As a therapist, I've worked with hundreds of clients who are high-achievers. The pattern is always the same: the most successful ones aren't those who work hardest—they're those who work smart and rest completely.
"Rest isn't a reward you earn for working hard. Rest is a requirement for working well."
Making the Shift
If you want to implement your own Sunday ritual, here's how to start:
- Commit to one day. Pick a day and decide that day is off-limits for work. Sunday, Saturday—it doesn't matter. What matters is the consistency.
- Tell people. Let your team, your clients, your family know that this day is protected. They'll respect it more than you think.
- Remove the tools of your trade. Don't just avoid work—make it harder. Put your work phone in another room. Log out of email. Delete the apps if you need to.

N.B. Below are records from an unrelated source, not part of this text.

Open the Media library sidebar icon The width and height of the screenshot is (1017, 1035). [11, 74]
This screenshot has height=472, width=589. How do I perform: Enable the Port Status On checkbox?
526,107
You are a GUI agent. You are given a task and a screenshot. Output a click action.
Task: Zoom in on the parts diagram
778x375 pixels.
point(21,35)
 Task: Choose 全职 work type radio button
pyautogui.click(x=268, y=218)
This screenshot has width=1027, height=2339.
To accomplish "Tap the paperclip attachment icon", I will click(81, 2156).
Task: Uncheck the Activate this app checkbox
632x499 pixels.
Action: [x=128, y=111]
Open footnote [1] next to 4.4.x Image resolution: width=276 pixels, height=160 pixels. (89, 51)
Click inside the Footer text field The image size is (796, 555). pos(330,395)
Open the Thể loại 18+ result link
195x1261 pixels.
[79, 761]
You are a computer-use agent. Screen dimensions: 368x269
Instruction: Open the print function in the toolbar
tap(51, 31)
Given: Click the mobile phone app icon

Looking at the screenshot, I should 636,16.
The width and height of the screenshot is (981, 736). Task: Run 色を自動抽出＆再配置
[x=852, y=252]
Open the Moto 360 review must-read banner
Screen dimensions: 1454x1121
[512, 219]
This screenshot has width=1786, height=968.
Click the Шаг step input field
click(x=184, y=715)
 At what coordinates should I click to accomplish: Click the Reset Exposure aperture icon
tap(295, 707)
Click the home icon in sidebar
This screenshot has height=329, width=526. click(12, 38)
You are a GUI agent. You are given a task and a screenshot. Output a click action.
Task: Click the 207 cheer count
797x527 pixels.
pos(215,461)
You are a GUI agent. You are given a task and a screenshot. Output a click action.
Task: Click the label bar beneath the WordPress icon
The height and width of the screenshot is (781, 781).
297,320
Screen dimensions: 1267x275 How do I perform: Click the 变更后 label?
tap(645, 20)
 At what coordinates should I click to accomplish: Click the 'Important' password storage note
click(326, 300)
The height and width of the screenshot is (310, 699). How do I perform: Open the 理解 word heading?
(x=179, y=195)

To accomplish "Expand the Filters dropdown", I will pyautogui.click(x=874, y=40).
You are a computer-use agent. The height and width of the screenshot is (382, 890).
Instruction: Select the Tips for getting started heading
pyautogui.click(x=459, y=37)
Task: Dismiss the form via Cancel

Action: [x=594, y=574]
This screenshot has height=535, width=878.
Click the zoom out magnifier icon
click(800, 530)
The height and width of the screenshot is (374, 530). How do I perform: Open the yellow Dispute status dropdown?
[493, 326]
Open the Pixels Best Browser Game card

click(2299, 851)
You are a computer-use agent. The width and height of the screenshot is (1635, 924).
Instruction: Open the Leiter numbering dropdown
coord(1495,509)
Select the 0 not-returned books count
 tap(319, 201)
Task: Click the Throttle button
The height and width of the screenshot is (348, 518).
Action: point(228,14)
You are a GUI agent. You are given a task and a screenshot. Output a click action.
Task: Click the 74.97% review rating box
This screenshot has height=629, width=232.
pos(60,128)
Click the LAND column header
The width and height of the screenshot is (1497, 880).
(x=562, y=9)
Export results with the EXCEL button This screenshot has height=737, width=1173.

- Have a plan for the day. Don't just say, "I won't work." Plan what you will do. With family, with friends, alone—structure matters.
- Notice what emerges. Pay attention to how you feel after a few weeks. What becomes clear? What do you start to want more of?
What This Taught Me About What Matters
The deepest lesson from protecting Sunday wasn't about rest—it was about clarity. When you stop moving constantly, you can actually feel what matters.
I realized that my obsessive working wasn't about my clients or my businesses. It was about my own anxiety and my need to feel valued. My businesses don't require my constant attention—I was requiring it of myself.
My family, though? They need me present. My own mental health needs it. My creativity needs it. All the things that actually make me effective need it.
Sunday became the day I remembered that I'm more than what I produce. I'm a father. A husband. A person with thoughts and feelings and needs. And honoring that isn't selfish—it's essential.
Final Thoughts
If you're waiting for the "right time" to implement boundaries around your work—if you're telling yourself you'll rest once you've achieved this goal or solved that problem—I want to gently challenge that.
There is no right time. There's only the decision you make today. And that decision, repeated consistently, becomes the foundation of everything else.
I haven't stopped working hard. If anything, I work more effectively. But I've stopped working constantly. And that distinction has changed everything.
What if you picked one day—just one—and protected it like your life depends on it? Because, in a very real way, it does.